Waarderingsbeoordeling
The trailing twelve-month P/E ratio is listed as N/A due to the negative net income, while the forward P/E is 15.48, a metric that implies market expectations for future earnings normalization or a significant turnaround in profitability within the next year. The price-to-book ratio stands at 3.36, indicating that the market values the company at more than three times its book value, which suggests a premium assigned to intangible assets, brand equity, or future growth potential despite current losses. Alternative valuation metrics include a price-to-sales ratio of 5.83 and an EV/EBITDA of -33.93, where the negative multiple reflects the current unprofitability but highlights that investors are pricing the stock based on revenue multiples rather than earnings power. The stock has traded between a 52-week low of $9.55 and a 52-week high of $29.88, placing the current valuation somewhere within a range that suggests high volatility relative to recent price action. The beta of 1.90 indicates that the stock's price volatility is nearly double that of the broader market, exposing investors to significantly higher systematic risk during periods of market turbulence.
Growth & Income
Revenue growth year-over-year is recorded at 19.2%, while earnings growth is N/A due to the negative earnings baseline, a dynamic where top-line expansion does not yet translate into bottom-line profitability.
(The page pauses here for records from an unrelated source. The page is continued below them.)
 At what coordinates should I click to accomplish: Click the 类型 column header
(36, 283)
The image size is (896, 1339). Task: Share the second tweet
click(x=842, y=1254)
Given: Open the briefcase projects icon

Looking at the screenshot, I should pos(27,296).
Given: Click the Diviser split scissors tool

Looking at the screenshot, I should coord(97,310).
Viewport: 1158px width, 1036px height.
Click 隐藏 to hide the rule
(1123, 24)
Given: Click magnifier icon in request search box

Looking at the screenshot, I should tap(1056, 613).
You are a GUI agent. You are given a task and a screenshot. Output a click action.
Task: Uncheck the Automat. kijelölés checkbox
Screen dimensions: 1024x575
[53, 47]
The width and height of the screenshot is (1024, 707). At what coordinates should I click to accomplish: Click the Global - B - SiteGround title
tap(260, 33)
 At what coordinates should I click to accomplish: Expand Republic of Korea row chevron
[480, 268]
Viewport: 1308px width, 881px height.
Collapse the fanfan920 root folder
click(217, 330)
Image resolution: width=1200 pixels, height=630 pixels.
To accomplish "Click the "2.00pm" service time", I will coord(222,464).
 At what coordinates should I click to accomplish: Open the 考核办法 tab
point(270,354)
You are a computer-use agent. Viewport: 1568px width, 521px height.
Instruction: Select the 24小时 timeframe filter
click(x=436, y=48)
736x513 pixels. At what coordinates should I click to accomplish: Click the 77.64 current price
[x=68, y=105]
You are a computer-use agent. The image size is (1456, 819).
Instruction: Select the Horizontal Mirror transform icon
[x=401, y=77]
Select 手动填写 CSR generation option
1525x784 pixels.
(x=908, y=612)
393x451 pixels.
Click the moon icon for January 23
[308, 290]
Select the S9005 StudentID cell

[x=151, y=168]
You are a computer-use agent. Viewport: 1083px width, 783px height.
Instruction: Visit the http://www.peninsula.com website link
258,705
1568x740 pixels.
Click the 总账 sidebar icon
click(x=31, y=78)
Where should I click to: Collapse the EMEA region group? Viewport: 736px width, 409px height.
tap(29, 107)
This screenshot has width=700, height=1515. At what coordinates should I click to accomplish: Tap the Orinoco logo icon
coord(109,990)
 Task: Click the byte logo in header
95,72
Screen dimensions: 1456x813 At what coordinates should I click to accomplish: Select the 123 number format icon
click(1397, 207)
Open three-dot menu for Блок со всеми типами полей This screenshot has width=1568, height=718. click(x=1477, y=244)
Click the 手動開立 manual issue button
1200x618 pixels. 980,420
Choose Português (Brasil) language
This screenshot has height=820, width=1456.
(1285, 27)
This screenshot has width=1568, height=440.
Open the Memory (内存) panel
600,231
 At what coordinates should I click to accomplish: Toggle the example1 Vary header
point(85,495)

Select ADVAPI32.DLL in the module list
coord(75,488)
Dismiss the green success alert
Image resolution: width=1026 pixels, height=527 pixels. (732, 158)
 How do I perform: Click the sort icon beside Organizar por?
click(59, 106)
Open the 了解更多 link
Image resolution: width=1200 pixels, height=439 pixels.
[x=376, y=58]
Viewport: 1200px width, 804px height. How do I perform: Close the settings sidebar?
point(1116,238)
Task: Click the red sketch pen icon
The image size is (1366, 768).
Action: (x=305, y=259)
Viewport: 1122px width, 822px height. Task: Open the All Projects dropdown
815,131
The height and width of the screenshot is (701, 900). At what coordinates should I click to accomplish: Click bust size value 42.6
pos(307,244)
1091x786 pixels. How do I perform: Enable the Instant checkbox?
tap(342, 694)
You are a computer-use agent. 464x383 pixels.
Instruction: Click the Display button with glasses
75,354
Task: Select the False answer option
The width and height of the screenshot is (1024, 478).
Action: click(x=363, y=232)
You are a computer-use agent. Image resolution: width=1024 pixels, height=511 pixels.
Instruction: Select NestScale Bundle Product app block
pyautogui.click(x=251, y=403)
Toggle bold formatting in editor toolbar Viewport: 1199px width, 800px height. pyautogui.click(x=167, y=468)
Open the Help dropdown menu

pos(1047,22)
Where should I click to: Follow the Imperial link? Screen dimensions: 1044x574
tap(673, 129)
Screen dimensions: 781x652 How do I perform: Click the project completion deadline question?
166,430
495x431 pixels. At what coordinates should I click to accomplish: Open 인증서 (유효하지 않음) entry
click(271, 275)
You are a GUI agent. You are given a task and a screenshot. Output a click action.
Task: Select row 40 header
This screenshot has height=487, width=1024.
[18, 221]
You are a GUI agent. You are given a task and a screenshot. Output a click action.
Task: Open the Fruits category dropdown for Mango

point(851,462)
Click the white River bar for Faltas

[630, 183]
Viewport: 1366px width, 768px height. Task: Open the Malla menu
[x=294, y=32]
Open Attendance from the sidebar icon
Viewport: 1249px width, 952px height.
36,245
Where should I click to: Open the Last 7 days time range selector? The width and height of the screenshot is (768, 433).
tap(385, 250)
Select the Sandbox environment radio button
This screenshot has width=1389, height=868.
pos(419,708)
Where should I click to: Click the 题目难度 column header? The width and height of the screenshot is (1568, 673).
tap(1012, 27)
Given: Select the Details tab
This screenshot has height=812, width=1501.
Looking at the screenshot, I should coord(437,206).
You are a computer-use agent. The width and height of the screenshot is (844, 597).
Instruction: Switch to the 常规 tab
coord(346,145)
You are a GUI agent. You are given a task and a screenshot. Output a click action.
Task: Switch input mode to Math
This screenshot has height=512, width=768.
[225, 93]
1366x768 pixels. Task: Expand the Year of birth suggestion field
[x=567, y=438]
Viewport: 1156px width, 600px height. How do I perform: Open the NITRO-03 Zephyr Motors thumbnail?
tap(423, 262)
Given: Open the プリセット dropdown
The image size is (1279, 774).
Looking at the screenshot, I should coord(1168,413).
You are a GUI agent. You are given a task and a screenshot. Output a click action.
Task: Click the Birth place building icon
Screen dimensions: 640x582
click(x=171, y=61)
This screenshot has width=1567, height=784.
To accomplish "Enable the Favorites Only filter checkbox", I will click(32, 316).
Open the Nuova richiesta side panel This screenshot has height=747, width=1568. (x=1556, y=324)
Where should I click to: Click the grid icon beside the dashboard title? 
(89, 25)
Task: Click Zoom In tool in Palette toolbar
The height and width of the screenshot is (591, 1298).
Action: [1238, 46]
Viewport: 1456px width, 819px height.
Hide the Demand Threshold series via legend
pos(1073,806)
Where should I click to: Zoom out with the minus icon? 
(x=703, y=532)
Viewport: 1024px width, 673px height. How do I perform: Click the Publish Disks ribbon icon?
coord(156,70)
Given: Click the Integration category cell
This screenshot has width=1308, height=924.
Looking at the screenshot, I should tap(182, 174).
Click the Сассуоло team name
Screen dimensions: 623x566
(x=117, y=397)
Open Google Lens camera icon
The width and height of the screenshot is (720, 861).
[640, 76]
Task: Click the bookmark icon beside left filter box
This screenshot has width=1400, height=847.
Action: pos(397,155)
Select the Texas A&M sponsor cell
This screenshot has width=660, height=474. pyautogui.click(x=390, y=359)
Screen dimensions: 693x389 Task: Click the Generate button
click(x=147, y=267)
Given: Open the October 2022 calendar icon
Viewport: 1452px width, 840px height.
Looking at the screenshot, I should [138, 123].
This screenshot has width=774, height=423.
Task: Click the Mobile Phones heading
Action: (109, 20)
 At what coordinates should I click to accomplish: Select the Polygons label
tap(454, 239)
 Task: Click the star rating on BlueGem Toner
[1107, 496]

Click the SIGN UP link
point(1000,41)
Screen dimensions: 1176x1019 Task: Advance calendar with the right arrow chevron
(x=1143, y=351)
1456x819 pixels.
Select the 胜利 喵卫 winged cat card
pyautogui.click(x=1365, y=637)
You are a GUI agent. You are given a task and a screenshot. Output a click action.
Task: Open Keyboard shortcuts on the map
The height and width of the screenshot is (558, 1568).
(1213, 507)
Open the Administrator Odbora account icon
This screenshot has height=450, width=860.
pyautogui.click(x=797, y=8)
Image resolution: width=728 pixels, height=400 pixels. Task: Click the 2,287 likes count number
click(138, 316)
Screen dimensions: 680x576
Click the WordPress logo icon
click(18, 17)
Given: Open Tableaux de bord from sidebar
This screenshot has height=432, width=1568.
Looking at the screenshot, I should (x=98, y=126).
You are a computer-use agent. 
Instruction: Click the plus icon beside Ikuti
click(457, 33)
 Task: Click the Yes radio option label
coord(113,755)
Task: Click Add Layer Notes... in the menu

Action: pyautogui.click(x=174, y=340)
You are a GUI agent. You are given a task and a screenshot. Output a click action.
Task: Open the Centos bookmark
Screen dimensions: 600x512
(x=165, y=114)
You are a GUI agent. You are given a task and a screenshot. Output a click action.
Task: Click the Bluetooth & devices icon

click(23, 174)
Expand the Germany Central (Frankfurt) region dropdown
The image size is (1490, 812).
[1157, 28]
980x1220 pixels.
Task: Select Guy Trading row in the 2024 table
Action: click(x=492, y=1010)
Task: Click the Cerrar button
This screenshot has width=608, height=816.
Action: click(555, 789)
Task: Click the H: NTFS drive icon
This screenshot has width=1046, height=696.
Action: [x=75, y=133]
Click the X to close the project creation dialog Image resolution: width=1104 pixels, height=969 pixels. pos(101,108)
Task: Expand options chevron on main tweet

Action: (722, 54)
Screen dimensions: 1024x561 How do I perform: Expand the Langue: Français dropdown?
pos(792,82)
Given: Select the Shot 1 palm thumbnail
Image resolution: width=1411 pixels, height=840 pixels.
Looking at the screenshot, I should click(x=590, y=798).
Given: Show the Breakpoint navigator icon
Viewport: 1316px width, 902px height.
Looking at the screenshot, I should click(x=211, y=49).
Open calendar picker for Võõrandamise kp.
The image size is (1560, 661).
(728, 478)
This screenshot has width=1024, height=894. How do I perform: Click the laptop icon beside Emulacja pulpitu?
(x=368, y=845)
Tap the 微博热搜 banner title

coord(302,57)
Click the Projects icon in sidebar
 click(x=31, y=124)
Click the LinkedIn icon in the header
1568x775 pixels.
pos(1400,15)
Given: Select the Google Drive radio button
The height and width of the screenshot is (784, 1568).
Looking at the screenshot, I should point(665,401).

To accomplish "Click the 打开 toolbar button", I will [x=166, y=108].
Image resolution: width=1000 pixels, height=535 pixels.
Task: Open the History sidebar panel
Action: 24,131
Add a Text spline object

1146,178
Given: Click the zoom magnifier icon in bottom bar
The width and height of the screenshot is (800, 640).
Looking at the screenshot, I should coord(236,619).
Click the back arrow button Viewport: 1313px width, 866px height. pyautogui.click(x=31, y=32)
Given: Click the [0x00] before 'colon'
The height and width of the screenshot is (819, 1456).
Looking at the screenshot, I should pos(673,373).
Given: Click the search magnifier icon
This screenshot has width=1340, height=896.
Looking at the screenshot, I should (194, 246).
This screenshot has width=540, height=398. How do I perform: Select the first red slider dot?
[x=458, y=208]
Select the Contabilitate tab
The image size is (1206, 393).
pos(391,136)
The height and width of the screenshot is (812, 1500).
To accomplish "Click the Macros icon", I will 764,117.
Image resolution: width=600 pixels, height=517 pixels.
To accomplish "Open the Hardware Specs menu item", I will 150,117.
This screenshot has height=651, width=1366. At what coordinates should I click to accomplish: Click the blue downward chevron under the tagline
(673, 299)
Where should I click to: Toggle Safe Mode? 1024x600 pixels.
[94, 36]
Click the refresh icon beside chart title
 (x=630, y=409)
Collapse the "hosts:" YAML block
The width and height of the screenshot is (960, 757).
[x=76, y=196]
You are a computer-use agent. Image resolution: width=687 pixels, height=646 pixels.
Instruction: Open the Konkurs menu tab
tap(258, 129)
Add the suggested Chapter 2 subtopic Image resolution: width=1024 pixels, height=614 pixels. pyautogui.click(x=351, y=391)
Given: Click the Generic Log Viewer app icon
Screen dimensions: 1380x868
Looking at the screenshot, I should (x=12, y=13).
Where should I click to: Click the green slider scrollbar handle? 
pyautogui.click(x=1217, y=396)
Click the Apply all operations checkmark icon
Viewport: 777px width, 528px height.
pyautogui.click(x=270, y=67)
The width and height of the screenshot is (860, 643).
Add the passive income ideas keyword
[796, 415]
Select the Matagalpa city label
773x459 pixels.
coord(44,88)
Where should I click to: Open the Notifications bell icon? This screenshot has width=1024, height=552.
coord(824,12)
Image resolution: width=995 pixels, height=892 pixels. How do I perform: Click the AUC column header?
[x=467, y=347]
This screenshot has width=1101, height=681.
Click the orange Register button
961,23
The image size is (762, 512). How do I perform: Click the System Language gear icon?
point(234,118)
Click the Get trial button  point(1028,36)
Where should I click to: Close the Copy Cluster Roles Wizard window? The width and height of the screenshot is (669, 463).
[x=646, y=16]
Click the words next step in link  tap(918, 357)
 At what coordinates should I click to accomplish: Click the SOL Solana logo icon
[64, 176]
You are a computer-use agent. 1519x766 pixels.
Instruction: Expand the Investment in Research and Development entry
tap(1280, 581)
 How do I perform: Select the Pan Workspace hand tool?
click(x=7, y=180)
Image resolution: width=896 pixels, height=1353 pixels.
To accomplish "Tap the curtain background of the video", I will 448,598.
Since the company does not pay dividends, evidenced by a dividend yield of N/A and a payout ratio of 0.0%, the firm retains all earnings and cash flow to reinvest into operations, debt reduction, or strategic acquisitions rather than distributing income to shareholders. This reinvestment strategy is typical for growth-stage companies in the specialty chemicals sector that prioritize market share expansion over immediate income generation. The overall growth and income profile is characterized by strong top-line expansion that is currently decoupled from profitability, with no income distribution to compensate for the lack of current earnings returns.